Collected data
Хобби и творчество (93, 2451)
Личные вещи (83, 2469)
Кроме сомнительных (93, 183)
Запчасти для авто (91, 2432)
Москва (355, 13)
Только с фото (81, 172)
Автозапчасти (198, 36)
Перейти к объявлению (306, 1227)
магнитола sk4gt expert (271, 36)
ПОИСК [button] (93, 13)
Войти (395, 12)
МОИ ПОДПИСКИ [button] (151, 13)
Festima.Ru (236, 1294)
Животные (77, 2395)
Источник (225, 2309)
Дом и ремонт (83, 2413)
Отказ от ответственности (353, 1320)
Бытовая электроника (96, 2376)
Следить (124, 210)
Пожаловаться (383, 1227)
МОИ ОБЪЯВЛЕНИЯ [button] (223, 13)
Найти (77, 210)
* * *
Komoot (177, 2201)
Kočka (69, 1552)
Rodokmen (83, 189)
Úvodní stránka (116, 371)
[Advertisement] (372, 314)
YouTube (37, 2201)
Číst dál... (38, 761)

What to do
Render the items from the one containing "Бытовая электроника (96, 2376)" down to the one containing "Найти (77, 210)", both included, as a Markdown table with the columns "No." and "Item". Number the rows and skip any blank lines.

Written answer
| No. | Item |
|---|---|
| 1 | Бытовая электроника (96, 2376) |
| 2 | Следить (124, 210) |
| 3 | Пожаловаться (383, 1227) |
| 4 | МОИ ОБЪЯВЛЕНИЯ [button] (223, 13) |
| 5 | Найти (77, 210) |